- _Listed records_:
---

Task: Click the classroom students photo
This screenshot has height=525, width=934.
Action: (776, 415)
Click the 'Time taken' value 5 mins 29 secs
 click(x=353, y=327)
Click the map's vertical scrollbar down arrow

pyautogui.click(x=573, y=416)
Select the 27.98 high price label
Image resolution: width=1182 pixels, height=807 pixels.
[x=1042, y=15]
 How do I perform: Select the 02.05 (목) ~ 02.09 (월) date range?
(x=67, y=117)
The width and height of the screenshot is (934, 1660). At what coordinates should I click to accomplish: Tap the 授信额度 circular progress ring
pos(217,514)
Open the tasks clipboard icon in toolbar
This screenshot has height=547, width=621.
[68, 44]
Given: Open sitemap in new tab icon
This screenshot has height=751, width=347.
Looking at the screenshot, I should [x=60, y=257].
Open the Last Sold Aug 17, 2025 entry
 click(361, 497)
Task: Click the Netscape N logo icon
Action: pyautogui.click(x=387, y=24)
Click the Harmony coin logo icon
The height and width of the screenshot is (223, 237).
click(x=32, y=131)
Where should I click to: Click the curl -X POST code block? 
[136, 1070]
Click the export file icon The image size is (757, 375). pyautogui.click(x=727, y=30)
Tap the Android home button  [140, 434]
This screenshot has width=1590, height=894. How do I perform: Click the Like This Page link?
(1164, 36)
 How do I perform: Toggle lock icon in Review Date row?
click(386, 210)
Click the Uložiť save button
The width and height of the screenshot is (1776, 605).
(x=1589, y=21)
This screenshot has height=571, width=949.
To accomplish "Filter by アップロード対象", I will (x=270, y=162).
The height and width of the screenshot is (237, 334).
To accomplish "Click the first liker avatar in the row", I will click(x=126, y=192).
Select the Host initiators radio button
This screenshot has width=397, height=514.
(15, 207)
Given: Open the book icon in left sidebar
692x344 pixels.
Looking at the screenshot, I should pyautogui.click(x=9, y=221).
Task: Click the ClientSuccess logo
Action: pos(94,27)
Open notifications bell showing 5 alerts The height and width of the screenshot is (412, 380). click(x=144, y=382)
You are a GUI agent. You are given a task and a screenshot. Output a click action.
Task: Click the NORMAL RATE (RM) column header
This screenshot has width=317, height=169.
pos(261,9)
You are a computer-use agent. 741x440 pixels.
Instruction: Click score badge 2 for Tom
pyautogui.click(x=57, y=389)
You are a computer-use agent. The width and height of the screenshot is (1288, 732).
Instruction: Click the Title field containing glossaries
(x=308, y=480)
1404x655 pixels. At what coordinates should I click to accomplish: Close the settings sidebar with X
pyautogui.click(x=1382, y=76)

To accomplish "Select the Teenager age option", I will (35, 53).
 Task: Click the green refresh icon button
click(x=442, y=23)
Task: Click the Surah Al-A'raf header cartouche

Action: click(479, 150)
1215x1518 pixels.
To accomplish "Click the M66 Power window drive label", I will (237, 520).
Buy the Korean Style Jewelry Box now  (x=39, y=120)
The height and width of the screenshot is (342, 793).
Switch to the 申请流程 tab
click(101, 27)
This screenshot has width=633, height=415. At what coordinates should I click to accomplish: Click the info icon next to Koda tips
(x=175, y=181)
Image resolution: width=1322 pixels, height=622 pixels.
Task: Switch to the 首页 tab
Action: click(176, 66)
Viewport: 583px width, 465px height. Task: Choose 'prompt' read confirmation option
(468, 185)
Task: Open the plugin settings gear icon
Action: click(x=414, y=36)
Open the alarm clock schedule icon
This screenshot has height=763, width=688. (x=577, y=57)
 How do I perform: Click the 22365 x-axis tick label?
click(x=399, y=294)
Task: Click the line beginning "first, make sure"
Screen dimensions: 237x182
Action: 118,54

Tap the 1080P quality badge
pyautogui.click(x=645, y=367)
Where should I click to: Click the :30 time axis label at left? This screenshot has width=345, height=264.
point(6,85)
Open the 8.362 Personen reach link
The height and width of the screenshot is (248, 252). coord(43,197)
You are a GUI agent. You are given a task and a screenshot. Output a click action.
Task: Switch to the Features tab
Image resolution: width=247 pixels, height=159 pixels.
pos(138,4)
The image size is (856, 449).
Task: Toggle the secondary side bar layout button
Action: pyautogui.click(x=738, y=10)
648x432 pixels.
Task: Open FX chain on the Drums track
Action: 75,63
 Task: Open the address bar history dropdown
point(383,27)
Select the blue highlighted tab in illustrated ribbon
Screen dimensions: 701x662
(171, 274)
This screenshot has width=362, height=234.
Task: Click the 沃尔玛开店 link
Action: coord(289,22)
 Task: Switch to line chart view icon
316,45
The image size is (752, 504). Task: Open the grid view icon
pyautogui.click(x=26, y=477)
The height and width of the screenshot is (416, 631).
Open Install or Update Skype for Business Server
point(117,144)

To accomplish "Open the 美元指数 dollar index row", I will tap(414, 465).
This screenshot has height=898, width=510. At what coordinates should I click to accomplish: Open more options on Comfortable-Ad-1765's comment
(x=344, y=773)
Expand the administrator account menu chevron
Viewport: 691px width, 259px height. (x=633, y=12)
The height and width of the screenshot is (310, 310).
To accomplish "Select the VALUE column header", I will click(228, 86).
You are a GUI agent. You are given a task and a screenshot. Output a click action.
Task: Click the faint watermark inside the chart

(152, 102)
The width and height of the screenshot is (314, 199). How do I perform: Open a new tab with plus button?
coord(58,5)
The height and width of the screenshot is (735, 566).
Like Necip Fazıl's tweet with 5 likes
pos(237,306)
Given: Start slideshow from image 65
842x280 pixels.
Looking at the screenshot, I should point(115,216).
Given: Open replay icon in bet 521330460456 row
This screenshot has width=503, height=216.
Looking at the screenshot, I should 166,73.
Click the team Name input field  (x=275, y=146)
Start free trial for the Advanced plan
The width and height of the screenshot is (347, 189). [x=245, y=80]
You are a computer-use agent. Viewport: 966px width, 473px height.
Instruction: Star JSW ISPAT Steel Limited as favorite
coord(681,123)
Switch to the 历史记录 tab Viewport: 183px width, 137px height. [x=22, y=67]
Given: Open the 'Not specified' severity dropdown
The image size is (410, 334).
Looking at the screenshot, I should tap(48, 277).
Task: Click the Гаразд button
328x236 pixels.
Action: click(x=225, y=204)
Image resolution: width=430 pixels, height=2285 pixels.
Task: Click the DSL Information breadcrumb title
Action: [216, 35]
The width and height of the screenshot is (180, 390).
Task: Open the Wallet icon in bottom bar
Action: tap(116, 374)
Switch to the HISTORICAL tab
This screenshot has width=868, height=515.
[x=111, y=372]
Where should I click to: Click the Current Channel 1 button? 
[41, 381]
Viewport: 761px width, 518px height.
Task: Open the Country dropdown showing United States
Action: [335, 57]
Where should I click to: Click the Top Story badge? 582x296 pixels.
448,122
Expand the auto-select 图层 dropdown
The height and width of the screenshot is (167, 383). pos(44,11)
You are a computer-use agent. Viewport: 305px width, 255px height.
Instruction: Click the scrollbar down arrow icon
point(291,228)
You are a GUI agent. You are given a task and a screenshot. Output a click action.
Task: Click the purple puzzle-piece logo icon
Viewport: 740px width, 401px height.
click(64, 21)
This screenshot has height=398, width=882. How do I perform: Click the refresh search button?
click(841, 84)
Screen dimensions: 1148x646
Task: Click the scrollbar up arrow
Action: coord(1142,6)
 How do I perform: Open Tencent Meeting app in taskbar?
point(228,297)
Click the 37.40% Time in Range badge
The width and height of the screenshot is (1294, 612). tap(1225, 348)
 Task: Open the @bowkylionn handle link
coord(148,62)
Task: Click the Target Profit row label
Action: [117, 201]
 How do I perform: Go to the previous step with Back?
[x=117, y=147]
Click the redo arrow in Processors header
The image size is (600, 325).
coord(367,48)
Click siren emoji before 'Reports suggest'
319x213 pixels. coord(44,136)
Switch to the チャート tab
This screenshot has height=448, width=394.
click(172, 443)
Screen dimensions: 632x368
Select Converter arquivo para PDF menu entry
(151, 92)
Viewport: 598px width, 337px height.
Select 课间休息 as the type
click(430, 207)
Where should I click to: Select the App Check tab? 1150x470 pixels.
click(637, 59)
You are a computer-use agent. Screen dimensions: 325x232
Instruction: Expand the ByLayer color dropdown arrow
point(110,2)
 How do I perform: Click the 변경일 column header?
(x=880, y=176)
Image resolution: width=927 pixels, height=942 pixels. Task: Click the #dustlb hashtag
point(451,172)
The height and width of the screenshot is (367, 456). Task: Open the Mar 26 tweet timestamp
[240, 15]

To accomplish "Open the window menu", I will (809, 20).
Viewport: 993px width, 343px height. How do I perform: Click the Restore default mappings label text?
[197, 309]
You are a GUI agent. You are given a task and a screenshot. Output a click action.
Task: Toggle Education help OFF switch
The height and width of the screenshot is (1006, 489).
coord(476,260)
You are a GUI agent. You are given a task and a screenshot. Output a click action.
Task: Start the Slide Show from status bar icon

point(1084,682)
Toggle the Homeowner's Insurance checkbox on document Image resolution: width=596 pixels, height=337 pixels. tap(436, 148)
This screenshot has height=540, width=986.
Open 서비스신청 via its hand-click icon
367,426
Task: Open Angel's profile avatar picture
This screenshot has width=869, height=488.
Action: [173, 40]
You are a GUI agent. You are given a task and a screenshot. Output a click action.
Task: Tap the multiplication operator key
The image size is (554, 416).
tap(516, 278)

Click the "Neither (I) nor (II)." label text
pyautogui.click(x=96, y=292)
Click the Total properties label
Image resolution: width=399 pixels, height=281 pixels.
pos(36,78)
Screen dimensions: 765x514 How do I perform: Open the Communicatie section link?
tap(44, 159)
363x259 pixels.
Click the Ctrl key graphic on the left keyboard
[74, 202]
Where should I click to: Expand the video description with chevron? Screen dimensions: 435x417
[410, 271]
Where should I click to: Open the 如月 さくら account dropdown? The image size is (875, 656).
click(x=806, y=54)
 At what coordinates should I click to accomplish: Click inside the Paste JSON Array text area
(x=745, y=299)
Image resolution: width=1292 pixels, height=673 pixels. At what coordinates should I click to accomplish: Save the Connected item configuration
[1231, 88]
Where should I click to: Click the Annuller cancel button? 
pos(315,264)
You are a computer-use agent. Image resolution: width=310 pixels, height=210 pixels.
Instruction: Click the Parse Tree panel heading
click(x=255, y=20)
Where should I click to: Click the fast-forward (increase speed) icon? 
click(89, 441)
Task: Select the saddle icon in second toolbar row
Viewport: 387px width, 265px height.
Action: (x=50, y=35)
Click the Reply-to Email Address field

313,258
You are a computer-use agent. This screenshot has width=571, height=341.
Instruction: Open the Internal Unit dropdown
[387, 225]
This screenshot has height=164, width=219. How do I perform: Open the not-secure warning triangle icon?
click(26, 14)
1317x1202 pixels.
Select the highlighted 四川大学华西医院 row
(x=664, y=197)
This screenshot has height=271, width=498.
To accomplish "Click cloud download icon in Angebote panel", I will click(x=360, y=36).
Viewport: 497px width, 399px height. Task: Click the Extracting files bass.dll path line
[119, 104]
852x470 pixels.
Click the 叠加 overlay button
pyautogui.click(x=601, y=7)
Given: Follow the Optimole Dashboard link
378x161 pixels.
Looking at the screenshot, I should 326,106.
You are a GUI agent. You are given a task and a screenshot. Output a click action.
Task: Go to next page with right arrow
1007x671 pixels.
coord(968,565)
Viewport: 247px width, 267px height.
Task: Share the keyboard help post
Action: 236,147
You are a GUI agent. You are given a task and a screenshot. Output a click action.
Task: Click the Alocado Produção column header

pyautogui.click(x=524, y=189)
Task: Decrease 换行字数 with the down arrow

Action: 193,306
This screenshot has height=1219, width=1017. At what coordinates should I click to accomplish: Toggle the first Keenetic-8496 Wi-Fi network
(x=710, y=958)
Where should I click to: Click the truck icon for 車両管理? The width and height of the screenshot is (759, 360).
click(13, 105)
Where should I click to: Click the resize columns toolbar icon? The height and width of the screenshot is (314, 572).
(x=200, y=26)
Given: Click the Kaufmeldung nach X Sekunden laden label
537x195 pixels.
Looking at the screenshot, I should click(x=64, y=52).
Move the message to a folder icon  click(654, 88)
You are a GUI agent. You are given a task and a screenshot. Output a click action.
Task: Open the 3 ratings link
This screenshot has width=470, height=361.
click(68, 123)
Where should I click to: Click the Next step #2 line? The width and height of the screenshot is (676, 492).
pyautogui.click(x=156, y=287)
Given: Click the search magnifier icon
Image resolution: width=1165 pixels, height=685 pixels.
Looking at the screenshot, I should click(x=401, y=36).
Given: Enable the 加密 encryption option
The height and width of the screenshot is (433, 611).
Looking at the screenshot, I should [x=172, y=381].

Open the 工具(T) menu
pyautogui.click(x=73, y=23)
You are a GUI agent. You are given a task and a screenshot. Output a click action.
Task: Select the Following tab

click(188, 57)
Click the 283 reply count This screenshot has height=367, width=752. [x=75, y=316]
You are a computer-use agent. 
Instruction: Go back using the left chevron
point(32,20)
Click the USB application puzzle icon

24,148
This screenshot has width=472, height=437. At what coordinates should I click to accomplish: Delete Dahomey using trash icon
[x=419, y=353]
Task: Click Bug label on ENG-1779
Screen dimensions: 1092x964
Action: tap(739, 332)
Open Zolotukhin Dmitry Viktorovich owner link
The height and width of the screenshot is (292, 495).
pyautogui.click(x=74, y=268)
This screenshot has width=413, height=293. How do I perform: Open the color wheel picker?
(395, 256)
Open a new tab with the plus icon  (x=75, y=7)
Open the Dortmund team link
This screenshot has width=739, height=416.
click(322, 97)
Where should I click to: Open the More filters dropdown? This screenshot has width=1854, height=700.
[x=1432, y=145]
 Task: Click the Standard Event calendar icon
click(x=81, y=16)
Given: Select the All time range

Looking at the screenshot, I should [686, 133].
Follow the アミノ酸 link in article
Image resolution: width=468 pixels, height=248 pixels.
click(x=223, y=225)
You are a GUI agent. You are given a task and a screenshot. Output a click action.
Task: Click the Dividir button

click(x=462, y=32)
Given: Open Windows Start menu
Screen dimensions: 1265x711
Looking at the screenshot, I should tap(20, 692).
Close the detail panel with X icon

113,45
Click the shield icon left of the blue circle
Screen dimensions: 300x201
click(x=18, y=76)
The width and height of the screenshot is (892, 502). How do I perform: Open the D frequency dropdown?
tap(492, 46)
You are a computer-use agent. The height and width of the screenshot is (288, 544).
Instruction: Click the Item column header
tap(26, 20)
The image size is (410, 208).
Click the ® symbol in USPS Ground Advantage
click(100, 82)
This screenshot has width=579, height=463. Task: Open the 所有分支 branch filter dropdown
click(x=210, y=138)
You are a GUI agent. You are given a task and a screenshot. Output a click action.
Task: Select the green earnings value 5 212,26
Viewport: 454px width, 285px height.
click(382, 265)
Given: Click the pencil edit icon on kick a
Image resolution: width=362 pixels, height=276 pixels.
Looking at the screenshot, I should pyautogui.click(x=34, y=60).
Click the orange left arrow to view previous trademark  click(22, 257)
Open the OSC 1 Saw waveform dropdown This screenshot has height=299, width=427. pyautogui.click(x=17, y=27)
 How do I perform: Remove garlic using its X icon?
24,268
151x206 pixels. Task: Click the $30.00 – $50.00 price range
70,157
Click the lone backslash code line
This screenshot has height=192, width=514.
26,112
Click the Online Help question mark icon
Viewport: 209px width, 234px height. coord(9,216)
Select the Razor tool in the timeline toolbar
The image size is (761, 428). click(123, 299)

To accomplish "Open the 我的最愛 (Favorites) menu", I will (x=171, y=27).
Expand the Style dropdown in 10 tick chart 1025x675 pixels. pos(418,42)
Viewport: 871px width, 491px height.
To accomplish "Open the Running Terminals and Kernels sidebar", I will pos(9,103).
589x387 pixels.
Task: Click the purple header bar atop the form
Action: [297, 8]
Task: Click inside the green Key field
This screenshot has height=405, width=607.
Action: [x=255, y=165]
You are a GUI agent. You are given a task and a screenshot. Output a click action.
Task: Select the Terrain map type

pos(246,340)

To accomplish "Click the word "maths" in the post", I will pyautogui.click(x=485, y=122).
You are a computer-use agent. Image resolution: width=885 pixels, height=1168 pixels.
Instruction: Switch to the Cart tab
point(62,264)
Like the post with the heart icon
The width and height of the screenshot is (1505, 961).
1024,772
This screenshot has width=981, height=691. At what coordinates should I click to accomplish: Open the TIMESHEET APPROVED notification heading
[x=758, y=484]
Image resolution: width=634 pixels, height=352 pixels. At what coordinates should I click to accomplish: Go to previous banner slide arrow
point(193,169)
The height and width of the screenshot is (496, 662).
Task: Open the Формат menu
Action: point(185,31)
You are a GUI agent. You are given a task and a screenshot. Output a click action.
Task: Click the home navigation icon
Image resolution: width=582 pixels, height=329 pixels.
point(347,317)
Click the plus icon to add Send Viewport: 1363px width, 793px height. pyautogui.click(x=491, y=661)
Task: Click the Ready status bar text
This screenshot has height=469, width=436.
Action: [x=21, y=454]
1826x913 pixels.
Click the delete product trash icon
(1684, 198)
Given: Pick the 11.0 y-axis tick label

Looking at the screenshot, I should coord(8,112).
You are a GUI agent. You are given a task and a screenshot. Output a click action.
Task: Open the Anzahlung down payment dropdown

---

- _Exercise requirements_: Copy the lines of the data above exactly as written, beginning with the line containing "The height and width of the screenshot is (1006, 489)." and ending with the line containing "Task: Open Angel's profile avatar picture", and leave out all other lines.

- _Response_:
The height and width of the screenshot is (1006, 489).
coord(476,260)
You are a GUI agent. You are given a task and a screenshot. Output a click action.
Task: Start the Slide Show from status bar icon

point(1084,682)
Toggle the Homeowner's Insurance checkbox on document Image resolution: width=596 pixels, height=337 pixels. tap(436, 148)
This screenshot has height=540, width=986.
Open 서비스신청 via its hand-click icon
367,426
Task: Open Angel's profile avatar picture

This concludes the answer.